Goal of the exercise -
On how many lines of these entries does the word "Delete" occur? State the number alone.

Dataset entries -
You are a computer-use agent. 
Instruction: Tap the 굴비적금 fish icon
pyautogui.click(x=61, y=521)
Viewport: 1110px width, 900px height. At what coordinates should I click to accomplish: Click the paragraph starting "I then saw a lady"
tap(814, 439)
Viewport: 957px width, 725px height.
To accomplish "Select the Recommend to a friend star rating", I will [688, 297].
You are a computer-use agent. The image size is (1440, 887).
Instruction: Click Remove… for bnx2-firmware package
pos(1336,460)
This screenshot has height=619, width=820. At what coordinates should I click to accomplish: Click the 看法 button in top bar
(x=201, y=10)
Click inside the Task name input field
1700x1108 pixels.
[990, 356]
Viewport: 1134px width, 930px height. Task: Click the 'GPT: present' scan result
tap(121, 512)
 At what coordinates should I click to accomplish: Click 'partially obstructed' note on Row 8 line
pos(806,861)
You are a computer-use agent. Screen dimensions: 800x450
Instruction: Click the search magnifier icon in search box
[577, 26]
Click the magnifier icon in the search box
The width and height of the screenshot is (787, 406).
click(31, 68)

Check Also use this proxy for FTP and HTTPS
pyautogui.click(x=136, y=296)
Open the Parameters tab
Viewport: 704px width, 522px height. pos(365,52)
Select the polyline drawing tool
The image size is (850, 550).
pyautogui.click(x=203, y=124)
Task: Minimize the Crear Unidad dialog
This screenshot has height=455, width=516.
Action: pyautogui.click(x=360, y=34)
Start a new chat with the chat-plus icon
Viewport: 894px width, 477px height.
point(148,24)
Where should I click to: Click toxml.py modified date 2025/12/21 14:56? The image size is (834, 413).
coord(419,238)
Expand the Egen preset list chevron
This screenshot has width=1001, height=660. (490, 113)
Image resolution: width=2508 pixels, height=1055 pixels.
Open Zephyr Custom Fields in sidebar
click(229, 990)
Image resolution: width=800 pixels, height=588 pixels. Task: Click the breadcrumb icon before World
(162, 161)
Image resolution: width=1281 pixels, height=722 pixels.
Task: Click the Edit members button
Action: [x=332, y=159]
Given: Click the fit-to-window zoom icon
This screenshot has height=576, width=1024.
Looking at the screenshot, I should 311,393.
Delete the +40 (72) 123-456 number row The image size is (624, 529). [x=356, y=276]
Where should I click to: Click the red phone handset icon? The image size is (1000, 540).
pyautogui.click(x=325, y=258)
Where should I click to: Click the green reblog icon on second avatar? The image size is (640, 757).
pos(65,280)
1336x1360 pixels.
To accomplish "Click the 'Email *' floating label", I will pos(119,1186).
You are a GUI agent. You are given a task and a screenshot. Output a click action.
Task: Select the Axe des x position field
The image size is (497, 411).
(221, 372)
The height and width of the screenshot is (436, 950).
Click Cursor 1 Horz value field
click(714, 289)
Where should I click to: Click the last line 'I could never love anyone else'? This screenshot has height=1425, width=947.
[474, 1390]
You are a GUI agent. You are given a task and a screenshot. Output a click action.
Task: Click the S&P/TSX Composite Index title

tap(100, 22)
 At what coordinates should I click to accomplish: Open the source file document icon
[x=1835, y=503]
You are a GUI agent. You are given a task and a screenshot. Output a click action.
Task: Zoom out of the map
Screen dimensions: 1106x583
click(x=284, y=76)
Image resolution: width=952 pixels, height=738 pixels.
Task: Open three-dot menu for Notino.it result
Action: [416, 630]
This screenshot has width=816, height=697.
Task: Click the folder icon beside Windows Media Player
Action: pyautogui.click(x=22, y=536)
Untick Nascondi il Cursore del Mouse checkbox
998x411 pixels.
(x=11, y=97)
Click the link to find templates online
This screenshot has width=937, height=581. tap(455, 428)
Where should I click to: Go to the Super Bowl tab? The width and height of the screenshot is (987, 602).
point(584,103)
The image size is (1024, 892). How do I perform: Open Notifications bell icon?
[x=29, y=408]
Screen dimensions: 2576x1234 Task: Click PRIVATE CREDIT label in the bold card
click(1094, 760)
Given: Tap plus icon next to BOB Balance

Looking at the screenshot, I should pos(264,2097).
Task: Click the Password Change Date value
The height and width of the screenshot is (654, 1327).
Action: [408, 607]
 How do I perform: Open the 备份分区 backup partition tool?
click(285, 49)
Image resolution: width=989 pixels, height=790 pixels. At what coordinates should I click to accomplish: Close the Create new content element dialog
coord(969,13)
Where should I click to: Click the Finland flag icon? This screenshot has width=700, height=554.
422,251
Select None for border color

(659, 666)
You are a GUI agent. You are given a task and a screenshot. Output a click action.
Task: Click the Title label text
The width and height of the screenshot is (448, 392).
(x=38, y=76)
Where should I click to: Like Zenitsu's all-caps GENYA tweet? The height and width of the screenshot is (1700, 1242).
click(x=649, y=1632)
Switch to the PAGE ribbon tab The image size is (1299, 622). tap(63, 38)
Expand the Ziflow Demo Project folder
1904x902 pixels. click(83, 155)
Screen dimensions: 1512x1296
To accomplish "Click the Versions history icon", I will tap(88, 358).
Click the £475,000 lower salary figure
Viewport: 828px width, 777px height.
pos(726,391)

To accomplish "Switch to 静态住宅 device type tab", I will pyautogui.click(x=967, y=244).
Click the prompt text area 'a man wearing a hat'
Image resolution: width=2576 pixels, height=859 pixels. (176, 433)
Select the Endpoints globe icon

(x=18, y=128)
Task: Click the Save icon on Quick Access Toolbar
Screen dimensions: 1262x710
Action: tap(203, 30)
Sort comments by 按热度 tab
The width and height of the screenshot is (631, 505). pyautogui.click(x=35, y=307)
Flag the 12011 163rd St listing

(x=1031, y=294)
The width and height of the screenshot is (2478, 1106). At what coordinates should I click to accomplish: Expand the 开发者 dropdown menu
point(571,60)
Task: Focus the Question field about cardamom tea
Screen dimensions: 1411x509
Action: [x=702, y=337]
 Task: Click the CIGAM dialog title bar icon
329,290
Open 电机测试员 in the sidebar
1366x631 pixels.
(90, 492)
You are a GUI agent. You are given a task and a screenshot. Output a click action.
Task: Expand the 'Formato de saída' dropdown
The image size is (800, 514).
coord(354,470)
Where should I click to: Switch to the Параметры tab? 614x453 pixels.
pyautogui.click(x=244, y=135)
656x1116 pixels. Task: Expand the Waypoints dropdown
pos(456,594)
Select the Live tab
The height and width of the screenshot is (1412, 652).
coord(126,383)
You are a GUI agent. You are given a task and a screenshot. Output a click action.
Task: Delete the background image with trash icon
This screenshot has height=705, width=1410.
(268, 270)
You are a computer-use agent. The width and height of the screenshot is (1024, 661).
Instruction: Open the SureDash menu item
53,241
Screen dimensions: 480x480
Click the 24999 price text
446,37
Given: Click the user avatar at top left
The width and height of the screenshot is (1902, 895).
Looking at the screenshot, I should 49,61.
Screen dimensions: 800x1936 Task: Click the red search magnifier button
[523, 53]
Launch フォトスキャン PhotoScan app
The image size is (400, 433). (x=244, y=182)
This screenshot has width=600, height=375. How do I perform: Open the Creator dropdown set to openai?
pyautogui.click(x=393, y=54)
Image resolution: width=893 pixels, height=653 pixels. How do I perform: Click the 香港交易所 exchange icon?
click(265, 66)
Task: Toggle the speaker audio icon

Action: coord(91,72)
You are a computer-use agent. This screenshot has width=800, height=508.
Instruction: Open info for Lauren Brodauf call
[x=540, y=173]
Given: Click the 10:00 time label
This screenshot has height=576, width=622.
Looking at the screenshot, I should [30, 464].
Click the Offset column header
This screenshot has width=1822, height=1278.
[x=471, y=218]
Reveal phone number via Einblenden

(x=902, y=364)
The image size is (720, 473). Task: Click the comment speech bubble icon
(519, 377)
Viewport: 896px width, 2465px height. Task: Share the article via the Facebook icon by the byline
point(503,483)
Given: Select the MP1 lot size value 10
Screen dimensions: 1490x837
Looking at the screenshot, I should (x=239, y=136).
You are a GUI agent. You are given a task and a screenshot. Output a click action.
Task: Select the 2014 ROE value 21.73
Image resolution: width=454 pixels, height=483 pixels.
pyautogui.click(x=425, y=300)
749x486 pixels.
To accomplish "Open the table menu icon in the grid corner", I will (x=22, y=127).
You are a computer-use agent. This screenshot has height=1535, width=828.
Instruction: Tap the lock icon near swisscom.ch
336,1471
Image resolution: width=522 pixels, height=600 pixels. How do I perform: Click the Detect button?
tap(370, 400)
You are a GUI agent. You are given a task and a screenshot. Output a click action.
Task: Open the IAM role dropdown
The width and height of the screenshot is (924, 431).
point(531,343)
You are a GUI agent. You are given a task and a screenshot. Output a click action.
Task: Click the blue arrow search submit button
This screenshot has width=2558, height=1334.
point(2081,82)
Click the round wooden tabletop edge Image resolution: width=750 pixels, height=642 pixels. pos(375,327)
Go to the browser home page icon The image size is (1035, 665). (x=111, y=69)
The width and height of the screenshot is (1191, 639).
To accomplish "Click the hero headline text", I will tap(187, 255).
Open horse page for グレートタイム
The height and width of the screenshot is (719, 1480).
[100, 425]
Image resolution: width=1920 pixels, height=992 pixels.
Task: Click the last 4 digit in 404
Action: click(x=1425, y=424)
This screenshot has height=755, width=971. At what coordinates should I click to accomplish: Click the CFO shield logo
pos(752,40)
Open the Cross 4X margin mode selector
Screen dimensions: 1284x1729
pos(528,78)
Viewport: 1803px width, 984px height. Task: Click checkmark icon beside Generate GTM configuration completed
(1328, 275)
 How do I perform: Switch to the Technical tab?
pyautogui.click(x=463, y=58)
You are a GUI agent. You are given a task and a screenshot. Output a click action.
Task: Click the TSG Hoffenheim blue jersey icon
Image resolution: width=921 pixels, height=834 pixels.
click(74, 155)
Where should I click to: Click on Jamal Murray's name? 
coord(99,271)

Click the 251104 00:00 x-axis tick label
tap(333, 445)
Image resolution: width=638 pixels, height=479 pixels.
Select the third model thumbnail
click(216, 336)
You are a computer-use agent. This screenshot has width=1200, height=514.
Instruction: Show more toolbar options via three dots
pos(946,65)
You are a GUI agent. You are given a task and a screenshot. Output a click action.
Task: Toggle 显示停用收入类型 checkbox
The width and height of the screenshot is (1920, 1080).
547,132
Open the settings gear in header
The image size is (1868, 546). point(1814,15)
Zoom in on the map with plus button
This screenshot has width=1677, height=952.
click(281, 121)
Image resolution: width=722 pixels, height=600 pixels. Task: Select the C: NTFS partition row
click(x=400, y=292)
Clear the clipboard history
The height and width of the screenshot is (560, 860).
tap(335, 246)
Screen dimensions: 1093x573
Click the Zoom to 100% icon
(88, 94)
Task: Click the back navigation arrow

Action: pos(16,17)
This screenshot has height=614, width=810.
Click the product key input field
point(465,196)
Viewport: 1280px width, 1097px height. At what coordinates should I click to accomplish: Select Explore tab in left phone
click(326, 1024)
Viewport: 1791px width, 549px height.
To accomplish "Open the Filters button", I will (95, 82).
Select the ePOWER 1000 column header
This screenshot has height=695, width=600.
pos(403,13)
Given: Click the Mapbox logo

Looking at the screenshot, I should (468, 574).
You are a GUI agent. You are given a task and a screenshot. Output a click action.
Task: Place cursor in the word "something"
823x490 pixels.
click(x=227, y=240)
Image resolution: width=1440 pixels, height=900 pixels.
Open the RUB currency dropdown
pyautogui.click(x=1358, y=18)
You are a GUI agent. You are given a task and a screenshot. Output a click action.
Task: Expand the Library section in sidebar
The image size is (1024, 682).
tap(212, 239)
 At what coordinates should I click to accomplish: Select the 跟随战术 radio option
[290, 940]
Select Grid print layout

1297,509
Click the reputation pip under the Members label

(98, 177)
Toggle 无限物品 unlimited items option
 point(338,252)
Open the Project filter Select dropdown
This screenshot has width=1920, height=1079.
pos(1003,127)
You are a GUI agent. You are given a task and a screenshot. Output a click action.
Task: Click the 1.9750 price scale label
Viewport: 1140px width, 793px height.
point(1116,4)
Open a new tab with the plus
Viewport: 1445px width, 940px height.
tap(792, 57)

Task solution -
2